Chapter 5

640 41 43
                                    


Mala

Daniel

Ups! Gambar ini tidak mengikuti Pedoman Konten kami. Untuk melanjutkan publikasi, hapuslah gambar ini atau unggah gambar lain.

Daniel

Daniel

Ups! Gambar ini tidak mengikuti Pedoman Konten kami. Untuk melanjutkan publikasi, hapuslah gambar ini atau unggah gambar lain.

***

"Mala. Tungguin gue." Daniel berlari mengejar Mala yang tengah berjalan. Ia berbalik menatap Daniel dan mengernyit heran.

Ada apa Daniel memanggilnya?

"Apaan Dan?" Tanya Mala menatap lelaki tampan yang ada dihadapannya.

"Boleh nggak. Gue jengukin Dinda, lo taukan Ma gue udah lama suka sama dia." Ucap Daniel berterus terang—dari SMA Daniel mengejar-ngejar Dinda, namun Dinda tidak pernah merespons perasaannya.

"Dinda nggak bakalan suka lo."

"Gue bakalan usaha buat dapetin dia Ma. Cinta gue bukan bohongan—gue serius sama dia." Daniel tetap memegang prinsip—jika usaha tidak akan menghianati hasil. Dari kata-kata itu ia harus tetap konsisten—ia akan tetap mengejar Dinda sampai ia mendapatkannya.

"Lo beneran suka sama Dinda?" Tanya Mala.

"Iya gue suka banget sama dia Ma. Gue serius tentang perasaan gue, gue bakal ngejar dia sampai gue dapetin." Ujar Daniel sungguh-sungguh.

Mala tertegun—mendengarnya sungguh beruntung Dinda dicintai lelaki setampan dan sebaik Daniel.

Bahkan dia tidak menyerah untuk mendapatkan Dinda. Ia berharap Dinda bisa melupakan Rayn berpindah hati pada Daniel. Ia lebih mendukung Daniel bersama Dinda dibandingkan Rayn.

"Gue ngedukung lo buat merjuangin Dinda."

"Lo serius." Ucap Daniel terkejut. Mala selaku sahabat Dinda mendukungnya.

"Apa alesan lo ngedukung gue?" Tanya Mala.

"Karena gue lebih ngedukung Dinda sama lo." Ucap Mala—ia yakin Daniel orang yang bisa membahagiakan Dinda.

Bukan Rayn yang hanya membutuhkan tubuhnya tapi tidak dengan orangnya.

"Jadi apa gue boleh datang ke rumah Dinda?"

"Tentu saja lo datang kesana. Gue dukung lo. Inget lo jangan nyerah karena semua ada rintangan sebelum lo mau mendapatkan apa yang lo mau. Gue berharap lo orang yang tepat buat sahabat gue." Daniel menatap punggung Mala yang sudah berlalu dari hadapannya.

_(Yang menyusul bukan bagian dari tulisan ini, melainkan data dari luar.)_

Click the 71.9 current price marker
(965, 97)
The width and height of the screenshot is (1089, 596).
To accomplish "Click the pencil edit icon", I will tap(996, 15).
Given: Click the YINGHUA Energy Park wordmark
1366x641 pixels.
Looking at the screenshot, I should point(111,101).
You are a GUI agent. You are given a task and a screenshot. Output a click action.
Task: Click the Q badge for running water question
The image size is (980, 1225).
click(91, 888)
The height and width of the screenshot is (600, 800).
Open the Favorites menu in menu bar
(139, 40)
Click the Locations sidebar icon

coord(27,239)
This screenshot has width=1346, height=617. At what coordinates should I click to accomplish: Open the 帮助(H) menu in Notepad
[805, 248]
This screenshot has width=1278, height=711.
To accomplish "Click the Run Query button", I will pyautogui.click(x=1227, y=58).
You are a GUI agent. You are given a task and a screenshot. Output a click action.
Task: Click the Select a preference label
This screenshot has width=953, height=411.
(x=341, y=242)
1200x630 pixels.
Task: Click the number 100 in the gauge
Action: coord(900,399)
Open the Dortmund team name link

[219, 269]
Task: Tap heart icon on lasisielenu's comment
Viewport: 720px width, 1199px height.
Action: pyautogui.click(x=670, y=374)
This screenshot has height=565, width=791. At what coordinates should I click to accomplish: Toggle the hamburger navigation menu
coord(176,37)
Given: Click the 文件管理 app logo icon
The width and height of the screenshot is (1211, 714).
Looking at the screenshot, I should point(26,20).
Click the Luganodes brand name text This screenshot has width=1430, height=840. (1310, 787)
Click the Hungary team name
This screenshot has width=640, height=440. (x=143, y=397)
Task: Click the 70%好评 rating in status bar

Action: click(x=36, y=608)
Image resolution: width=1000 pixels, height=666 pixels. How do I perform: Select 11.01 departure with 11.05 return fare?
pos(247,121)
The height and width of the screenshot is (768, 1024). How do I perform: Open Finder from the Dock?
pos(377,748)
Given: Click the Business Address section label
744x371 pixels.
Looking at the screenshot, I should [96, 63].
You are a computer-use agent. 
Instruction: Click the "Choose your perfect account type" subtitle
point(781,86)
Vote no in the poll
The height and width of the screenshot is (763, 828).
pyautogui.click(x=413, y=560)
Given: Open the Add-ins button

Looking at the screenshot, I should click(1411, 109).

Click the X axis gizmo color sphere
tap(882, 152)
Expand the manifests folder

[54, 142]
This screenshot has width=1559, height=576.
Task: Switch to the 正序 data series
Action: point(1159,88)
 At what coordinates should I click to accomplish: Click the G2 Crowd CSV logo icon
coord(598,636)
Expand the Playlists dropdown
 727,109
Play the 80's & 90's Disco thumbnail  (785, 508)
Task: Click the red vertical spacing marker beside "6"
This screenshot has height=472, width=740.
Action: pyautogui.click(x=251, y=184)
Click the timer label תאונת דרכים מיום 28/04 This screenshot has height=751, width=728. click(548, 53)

Daniel menatap selembar kertas yang berisi alamat—dimana Dinda tinggal sekarang.

Ia sangat berterimakasih pada Mala yang mendukungnya.

"Dinda. Gue akan perjuangkan lo sampe gue dapatin. Dari dulu perasaan gue masih sama nggak pernah berubah sedikit pun. Gue akan berusaha terus sampe lo liat gue, liat gue yang cinta sama lo."

***

Dinda, gue udah ada didepan pintu apartement.

Mata Dinda membulat melihat satu pesan dari Daniel. Sejak kapan Daniel tau ia tinggal disini?

Dengan cepat ia turun dari ranjang miliknya—walaupun tubuhnya masih lemas tapi tidak mungkin ia membiarkan Daniel berdiri diluar pintu apartement miliknya. Ia berjalan kearah pintu—lalu memasukan password setelah itu pintu terbuka, disana Daniel berdiri tersenyum kearahnya. "Gue kangen lo." Dia maju dan memeluk tubuhnya dengan erat.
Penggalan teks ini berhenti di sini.